Correspondence: Dr MW McBurney, Centre for Cancer Therapeutics, Ottawa Health Research Institute, Box 926, 3rd Floor, 501 Smyth Road, Ottawa, Ontario, Canada K1H 8L6. E-mail: mmcburney@ohri.ca

Received 8 December 2008; Revised 24 February 2009; Accepted 16 April 2009; Published online 8 June 2009.

Abstract

The function of the class III histone deacetylase, Sir2, in promoting lifespan extension is well established in small model organisms. By analogy, SirT1, the mammalian orthologue of Sir2, is a candidate gene to slow down aging and forestall the onset of age-associated diseases. We have used SirT1-null mice to study the function of SirT1 in susceptibility to tumorigenesis. The number of intestinal polyps induced in mice carrying the Apc^min mutation was unaffected by the SirT1 genotype although the average polyp size was slightly smaller in the SirT1-null animals. Similarly, the presence or absence of SirT1 had no effect on incidence and tumor load of skin papillomas induced by the classical two-stage carcinogenesis protocol.

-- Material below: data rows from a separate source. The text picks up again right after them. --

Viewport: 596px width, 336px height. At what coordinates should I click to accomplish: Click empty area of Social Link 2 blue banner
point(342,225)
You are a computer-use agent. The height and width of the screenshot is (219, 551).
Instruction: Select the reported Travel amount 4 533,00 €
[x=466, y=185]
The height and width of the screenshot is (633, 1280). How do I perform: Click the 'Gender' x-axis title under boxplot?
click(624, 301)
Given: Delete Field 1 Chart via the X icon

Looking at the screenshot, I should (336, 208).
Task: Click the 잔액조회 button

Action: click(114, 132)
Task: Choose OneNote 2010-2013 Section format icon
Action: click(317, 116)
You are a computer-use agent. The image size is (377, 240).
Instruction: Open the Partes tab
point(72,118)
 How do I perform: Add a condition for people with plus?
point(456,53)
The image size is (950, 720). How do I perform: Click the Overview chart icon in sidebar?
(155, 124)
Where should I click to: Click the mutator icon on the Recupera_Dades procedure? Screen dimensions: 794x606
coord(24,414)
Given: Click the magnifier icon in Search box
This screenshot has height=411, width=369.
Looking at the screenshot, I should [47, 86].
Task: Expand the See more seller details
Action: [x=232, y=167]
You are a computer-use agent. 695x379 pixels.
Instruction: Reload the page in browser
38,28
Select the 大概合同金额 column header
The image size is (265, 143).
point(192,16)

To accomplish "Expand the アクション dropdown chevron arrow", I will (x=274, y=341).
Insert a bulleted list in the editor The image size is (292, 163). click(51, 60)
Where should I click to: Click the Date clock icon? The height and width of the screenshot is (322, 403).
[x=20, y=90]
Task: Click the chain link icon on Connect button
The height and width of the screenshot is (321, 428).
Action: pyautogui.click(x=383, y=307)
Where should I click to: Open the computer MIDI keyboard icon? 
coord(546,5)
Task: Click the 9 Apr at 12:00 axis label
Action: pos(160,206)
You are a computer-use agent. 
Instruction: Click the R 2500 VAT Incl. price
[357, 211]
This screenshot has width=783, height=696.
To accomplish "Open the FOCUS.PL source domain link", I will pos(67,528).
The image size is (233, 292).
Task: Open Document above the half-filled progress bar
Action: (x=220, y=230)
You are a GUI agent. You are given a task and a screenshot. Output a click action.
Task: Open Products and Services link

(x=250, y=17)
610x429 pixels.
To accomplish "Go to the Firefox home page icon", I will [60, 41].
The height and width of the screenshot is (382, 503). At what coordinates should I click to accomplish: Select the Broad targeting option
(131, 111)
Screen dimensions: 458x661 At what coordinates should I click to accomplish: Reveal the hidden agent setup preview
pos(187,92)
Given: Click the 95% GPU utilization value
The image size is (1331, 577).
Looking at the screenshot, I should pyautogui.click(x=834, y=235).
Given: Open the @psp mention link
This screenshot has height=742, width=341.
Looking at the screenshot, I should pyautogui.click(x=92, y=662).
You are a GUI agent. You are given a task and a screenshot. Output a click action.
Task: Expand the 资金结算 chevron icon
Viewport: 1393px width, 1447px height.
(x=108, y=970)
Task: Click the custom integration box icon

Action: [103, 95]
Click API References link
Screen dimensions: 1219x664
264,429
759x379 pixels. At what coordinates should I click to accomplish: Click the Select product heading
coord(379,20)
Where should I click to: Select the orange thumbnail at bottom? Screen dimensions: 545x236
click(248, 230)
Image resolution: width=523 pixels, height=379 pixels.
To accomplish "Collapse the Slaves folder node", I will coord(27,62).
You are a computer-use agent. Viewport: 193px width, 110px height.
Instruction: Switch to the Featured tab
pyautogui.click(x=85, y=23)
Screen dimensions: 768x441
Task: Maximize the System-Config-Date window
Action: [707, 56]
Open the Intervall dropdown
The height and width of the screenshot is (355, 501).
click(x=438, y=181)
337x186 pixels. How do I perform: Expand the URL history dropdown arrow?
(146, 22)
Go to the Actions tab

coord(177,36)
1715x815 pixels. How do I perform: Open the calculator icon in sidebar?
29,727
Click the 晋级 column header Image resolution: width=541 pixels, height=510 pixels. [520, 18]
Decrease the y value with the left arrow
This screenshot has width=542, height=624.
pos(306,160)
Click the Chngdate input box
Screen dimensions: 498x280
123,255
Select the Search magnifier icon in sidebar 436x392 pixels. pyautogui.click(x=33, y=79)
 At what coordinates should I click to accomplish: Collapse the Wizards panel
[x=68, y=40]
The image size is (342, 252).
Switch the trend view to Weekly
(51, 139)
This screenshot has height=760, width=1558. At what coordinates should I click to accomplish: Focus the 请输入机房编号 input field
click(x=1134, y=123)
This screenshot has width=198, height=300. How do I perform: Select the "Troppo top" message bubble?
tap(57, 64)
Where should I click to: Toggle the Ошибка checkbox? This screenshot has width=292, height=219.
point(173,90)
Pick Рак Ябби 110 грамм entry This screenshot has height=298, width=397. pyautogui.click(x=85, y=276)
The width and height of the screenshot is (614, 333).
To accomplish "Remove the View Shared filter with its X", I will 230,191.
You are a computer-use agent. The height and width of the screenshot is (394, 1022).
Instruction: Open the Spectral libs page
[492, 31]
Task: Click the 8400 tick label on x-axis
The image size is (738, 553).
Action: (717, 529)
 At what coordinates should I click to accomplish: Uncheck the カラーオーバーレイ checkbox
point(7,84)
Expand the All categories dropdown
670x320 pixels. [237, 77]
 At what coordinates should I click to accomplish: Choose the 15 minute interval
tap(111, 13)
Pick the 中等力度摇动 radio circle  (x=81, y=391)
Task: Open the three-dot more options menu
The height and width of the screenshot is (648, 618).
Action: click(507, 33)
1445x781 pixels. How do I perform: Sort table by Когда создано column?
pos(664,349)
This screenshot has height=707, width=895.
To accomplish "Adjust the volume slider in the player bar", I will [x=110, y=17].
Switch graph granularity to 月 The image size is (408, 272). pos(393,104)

We found that resveratrol topically applied to the skin profoundly reduced tumorigenesis. This chemoprotective effect was significantly reduced but not ablated in SirT1-null mice, suggesting that part of the protection afforded by resveratrol requires the SirT1-encoded protein. Thus, our results suggest that SirT1 does not behave like a classical tumor-suppressor gene but the antitumor activity of resveratrol is mediated at least in part by SirT1.